(Stored items)
## Begin
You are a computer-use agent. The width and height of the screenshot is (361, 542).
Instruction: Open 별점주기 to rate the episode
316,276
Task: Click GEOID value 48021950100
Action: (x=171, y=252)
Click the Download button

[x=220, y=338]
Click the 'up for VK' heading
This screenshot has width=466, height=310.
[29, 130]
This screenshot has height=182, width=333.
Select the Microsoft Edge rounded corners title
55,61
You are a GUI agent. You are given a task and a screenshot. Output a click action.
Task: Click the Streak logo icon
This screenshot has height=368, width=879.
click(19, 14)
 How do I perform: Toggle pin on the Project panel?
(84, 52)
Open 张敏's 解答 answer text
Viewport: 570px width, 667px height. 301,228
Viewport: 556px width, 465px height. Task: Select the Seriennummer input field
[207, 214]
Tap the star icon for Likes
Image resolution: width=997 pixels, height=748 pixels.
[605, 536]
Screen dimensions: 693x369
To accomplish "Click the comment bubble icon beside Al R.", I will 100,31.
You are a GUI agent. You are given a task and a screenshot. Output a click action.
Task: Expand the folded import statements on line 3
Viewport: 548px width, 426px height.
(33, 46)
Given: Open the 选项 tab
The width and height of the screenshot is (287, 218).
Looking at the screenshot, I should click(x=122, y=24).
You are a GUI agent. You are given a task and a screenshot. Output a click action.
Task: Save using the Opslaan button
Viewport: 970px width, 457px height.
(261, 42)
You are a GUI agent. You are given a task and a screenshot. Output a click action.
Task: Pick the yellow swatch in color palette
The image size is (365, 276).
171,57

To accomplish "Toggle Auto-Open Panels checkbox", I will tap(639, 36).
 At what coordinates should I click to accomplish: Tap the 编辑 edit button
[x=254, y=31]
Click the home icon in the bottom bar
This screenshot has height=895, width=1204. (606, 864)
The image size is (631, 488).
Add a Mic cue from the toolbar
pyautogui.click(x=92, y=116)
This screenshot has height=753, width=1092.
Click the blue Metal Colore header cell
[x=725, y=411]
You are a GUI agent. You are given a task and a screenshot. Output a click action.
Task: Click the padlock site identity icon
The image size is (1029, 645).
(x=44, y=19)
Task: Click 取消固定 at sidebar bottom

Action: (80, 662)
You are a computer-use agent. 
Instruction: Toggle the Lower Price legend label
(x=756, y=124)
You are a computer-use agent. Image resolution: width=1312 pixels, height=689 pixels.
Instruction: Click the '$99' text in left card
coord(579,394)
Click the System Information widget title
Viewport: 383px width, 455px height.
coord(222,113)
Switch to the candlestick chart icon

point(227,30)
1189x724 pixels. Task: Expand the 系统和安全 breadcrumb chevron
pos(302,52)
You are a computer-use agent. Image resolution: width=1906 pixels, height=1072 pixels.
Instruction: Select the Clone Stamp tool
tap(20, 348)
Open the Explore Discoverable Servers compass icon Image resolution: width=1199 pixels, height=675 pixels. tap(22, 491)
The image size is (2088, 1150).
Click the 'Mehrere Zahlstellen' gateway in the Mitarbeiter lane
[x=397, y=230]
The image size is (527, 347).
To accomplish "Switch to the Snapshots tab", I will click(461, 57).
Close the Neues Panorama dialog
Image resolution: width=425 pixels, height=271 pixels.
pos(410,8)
## End
## Stated exercise:
Show each line of the material above that contains the string "Instruction".

## Full solution:
Instruction: Open 별점주기 to rate the episode
Instruction: Toggle the Lower Price legend label
Instruction: Click the '$99' text in left card
Instruction: Select the Clone Stamp tool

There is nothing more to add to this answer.